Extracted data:
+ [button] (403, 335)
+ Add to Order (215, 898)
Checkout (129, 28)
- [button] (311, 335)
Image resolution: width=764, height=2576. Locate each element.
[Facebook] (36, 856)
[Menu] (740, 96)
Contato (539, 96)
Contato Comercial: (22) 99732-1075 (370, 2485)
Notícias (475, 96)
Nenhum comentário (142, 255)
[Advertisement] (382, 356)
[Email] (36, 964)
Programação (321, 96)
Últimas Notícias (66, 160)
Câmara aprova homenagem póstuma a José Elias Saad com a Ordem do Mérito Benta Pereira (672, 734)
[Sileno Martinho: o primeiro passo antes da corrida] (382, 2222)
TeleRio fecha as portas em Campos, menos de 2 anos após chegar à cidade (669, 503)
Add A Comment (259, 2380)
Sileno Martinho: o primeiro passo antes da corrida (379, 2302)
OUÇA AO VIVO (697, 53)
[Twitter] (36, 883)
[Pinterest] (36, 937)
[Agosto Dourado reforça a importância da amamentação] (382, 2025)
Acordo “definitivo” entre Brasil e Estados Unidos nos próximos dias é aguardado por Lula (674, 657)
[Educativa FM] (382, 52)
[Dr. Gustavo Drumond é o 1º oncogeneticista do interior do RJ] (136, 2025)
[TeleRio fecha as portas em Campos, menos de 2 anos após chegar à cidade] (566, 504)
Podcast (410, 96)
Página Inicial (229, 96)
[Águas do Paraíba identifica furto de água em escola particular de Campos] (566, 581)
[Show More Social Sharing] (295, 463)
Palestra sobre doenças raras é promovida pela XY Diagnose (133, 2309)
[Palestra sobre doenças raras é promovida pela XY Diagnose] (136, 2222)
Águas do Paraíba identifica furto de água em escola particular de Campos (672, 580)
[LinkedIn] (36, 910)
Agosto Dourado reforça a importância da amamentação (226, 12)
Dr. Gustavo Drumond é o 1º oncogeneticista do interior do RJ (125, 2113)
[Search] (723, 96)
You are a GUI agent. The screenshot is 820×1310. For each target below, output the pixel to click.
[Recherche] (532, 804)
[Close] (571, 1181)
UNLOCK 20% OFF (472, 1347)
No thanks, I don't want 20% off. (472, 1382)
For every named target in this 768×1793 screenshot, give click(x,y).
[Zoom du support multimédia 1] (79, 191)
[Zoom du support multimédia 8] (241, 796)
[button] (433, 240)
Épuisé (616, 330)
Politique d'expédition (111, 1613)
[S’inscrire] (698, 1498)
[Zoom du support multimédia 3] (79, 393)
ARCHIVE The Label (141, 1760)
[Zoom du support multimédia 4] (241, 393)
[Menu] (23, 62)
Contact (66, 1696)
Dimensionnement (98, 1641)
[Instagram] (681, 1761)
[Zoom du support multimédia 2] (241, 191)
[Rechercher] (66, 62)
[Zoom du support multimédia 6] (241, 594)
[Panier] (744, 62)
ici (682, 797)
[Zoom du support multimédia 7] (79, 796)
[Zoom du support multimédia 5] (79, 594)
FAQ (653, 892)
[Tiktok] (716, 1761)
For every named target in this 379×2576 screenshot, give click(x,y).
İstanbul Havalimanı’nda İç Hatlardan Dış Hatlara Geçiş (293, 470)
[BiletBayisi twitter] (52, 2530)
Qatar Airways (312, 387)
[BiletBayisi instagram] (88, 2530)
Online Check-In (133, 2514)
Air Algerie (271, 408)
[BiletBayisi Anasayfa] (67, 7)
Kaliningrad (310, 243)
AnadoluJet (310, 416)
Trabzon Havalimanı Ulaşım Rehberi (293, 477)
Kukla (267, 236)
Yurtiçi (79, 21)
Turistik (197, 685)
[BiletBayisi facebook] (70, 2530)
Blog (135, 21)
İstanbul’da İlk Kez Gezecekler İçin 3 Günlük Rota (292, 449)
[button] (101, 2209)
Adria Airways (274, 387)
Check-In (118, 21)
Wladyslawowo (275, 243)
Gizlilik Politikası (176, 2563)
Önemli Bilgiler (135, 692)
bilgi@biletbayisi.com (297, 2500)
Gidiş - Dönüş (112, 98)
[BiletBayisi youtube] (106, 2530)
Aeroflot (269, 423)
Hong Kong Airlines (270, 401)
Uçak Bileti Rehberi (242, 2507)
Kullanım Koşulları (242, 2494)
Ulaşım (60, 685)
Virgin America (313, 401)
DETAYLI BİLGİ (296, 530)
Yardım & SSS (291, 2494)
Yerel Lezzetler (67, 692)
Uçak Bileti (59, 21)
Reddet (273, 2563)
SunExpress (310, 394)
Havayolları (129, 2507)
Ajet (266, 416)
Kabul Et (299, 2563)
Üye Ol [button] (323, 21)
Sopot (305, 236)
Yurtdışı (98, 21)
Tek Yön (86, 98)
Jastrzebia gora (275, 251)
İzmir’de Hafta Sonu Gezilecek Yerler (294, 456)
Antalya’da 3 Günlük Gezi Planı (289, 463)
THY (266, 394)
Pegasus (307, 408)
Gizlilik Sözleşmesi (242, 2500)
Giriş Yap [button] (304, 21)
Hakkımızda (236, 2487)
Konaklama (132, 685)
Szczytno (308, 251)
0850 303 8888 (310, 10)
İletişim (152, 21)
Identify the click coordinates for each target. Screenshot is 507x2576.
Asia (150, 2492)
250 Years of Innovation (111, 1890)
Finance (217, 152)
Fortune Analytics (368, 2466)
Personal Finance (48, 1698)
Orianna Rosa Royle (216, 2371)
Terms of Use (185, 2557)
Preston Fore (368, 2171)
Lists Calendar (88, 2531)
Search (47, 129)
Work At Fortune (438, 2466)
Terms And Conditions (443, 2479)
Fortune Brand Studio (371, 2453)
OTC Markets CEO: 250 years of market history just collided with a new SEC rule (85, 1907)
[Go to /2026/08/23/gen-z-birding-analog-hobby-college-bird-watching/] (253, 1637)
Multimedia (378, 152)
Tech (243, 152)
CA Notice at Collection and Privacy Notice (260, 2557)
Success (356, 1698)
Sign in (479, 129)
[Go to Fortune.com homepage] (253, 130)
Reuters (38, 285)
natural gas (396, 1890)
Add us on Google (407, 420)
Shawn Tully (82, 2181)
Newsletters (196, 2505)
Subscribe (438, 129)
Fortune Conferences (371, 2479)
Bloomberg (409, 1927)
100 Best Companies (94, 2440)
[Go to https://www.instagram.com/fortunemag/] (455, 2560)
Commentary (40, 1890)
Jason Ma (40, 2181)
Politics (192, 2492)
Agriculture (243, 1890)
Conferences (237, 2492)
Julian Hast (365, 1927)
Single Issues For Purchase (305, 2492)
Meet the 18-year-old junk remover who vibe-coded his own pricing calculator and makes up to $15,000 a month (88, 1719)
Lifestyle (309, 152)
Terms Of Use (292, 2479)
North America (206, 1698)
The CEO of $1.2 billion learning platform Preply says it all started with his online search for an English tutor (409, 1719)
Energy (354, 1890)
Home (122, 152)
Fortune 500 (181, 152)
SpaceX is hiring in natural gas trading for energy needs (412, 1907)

### [Problem]
Reproduce every line of the data above as a numbered list, leaving out any blank lines.

### [Response to this exercise]
1. + [button] (403, 335)
2. + Add to Order (215, 898)
3. Checkout (129, 28)
4. - [button] (311, 335)
5. Image resolution: width=764, height=2576. Locate each element.
6. [Facebook] (36, 856)
7. [Menu] (740, 96)
8. Contato (539, 96)
9. Contato Comercial: (22) 99732-1075 (370, 2485)
10. Notícias (475, 96)
11. Nenhum comentário (142, 255)
12. [Advertisement] (382, 356)
13. [Email] (36, 964)
14. Programação (321, 96)
15. Últimas Notícias (66, 160)
16. Câmara aprova homenagem póstuma a José Elias Saad com a Ordem do Mérito Benta Pereira (672, 734)
17. [Sileno Martinho: o primeiro passo antes da corrida] (382, 2222)
18. TeleRio fecha as portas em Campos, menos de 2 anos após chegar à cidade (669, 503)
19. Add A Comment (259, 2380)
20. Sileno Martinho: o primeiro passo antes da corrida (379, 2302)
21. OUÇA AO VIVO (697, 53)
22. [Twitter] (36, 883)
23. [Pinterest] (36, 937)
24. [Agosto Dourado reforça a importância da amamentação] (382, 2025)
25. Acordo “definitivo” entre Brasil e Estados Unidos nos próximos dias é aguardado por Lula (674, 657)
26. [Educativa FM] (382, 52)
27. [Dr. Gustavo Drumond é o 1º oncogeneticista do interior do RJ] (136, 2025)
28. [TeleRio fecha as portas em Campos, menos de 2 anos após chegar à cidade] (566, 504)
29. Podcast (410, 96)
30. Página Inicial (229, 96)
31. [Águas do Paraíba identifica furto de água em escola particular de Campos] (566, 581)
32. [Show More Social Sharing] (295, 463)
33. Palestra sobre doenças raras é promovida pela XY Diagnose (133, 2309)
34. [Palestra sobre doenças raras é promovida pela XY Diagnose] (136, 2222)
35. Águas do Paraíba identifica furto de água em escola particular de Campos (672, 580)
36. [LinkedIn] (36, 910)
37. Agosto Dourado reforça a importância da amamentação (226, 12)
38. Dr. Gustavo Drumond é o 1º oncogeneticista do interior do RJ (125, 2113)
39. [Search] (723, 96)
40. You are a GUI agent. The screenshot is 820×1310. For each target below, output the pixel to click.
41. [Recherche] (532, 804)
42. [Close] (571, 1181)
43. UNLOCK 20% OFF (472, 1347)
44. No thanks, I don't want 20% off. (472, 1382)
45. For every named target in this 768×1793 screenshot, give click(x,y).
46. [Zoom du support multimédia 1] (79, 191)
47. [Zoom du support multimédia 8] (241, 796)
48. [button] (433, 240)
49. Épuisé (616, 330)
50. Politique d'expédition (111, 1613)
51. [S’inscrire] (698, 1498)
52. [Zoom du support multimédia 3] (79, 393)
53. ARCHIVE The Label (141, 1760)
54. [Zoom du support multimédia 4] (241, 393)
55. [Menu] (23, 62)
56. Contact (66, 1696)
57. Dimensionnement (98, 1641)
58. [Instagram] (681, 1761)
59. [Zoom du support multimédia 2] (241, 191)
60. [Rechercher] (66, 62)
61. [Zoom du support multimédia 6] (241, 594)
62. [Panier] (744, 62)
63. ici (682, 797)
64. [Zoom du support multimédia 7] (79, 796)
65. [Zoom du support multimédia 5] (79, 594)
66. FAQ (653, 892)
67. [Tiktok] (716, 1761)
68. For every named target in this 379×2576 screenshot, give click(x,y).
69. İstanbul Havalimanı’nda İç Hatlardan Dış Hatlara Geçiş (293, 470)
70. [BiletBayisi twitter] (52, 2530)
71. Qatar Airways (312, 387)
72. [BiletBayisi instagram] (88, 2530)
73. Online Check-In (133, 2514)
74. Air Algerie (271, 408)
75. [BiletBayisi Anasayfa] (67, 7)
76. Kaliningrad (310, 243)
77. AnadoluJet (310, 416)
78. Trabzon Havalimanı Ulaşım Rehberi (293, 477)
79. Kukla (267, 236)
80. Yurtiçi (79, 21)
81. Turistik (197, 685)
82. [BiletBayisi facebook] (70, 2530)
83. Blog (135, 21)
84. İstanbul’da İlk Kez Gezecekler İçin 3 Günlük Rota (292, 449)
85. [button] (101, 2209)
86. Adria Airways (274, 387)
87. Check-In (118, 21)
88. Wladyslawowo (275, 243)
89. Gizlilik Politikası (176, 2563)
90. Önemli Bilgiler (135, 692)
91. bilgi@biletbayisi.com (297, 2500)
92. Gidiş - Dönüş (112, 98)
93. [BiletBayisi youtube] (106, 2530)
94. Aeroflot (269, 423)
95. Hong Kong Airlines (270, 401)
96. Uçak Bileti Rehberi (242, 2507)
97. Kullanım Koşulları (242, 2494)
98. Ulaşım (60, 685)
99. Virgin America (313, 401)
100. DETAYLI BİLGİ (296, 530)
101. Yardım & SSS (291, 2494)
102. Yerel Lezzetler (67, 692)
103. Uçak Bileti (59, 21)
104. Reddet (273, 2563)
105. SunExpress (310, 394)
106. Havayolları (129, 2507)
107. Ajet (266, 416)
108. Kabul Et (299, 2563)
109. Üye Ol [button] (323, 21)
110. Sopot (305, 236)
111. Yurtdışı (98, 21)
112. Tek Yön (86, 98)
113. Jastrzebia gora (275, 251)
114. İzmir’de Hafta Sonu Gezilecek Yerler (294, 456)
115. Antalya’da 3 Günlük Gezi Planı (289, 463)
116. THY (266, 394)
117. Pegasus (307, 408)
118. Gizlilik Sözleşmesi (242, 2500)
119. Giriş Yap [button] (304, 21)
120. Hakkımızda (236, 2487)
121. Konaklama (132, 685)
122. Szczytno (308, 251)
123. 0850 303 8888 (310, 10)
124. İletişim (152, 21)
125. Identify the click coordinates for each target. Screenshot is 507x2576.
126. Asia (150, 2492)
127. 250 Years of Innovation (111, 1890)
128. Finance (217, 152)
129. Fortune Analytics (368, 2466)
130. Personal Finance (48, 1698)
131. Orianna Rosa Royle (216, 2371)
132. Terms of Use (185, 2557)
133. Preston Fore (368, 2171)
134. Lists Calendar (88, 2531)
135. Search (47, 129)
136. Work At Fortune (438, 2466)
137. Terms And Conditions (443, 2479)
138. Fortune Brand Studio (371, 2453)
139. OTC Markets CEO: 250 years of market history just collided with a new SEC rule (85, 1907)
140. [Go to /2026/08/23/gen-z-birding-analog-hobby-college-bird-watching/] (253, 1637)
141. Multimedia (378, 152)
142. Tech (243, 152)
143. CA Notice at Collection and Privacy Notice (260, 2557)
144. Success (356, 1698)
145. Sign in (479, 129)
146. [Go to Fortune.com homepage] (253, 130)
147. Reuters (38, 285)
148. natural gas (396, 1890)
149. Add us on Google (407, 420)
150. Shawn Tully (82, 2181)
151. Newsletters (196, 2505)
152. Subscribe (438, 129)
153. Fortune Conferences (371, 2479)
154. Bloomberg (409, 1927)
155. 100 Best Companies (94, 2440)
156. [Go to https://www.instagram.com/fortunemag/] (455, 2560)
157. Commentary (40, 1890)
158. Jason Ma (40, 2181)
159. Politics (192, 2492)
160. Agriculture (243, 1890)
161. Conferences (237, 2492)
162. Julian Hast (365, 1927)
163. Single Issues For Purchase (305, 2492)
164. Meet the 18-year-old junk remover who vibe-coded his own pricing calculator and makes up to $15,000 a month (88, 1719)
165. Lifestyle (309, 152)
166. Terms Of Use (292, 2479)
167. North America (206, 1698)
168. The CEO of $1.2 billion learning platform Preply says it all started with his online search for an English tutor (409, 1719)
169. Energy (354, 1890)
170. Home (122, 152)
171. Fortune 500 (181, 152)
172. SpaceX is hiring in natural gas trading for energy needs (412, 1907)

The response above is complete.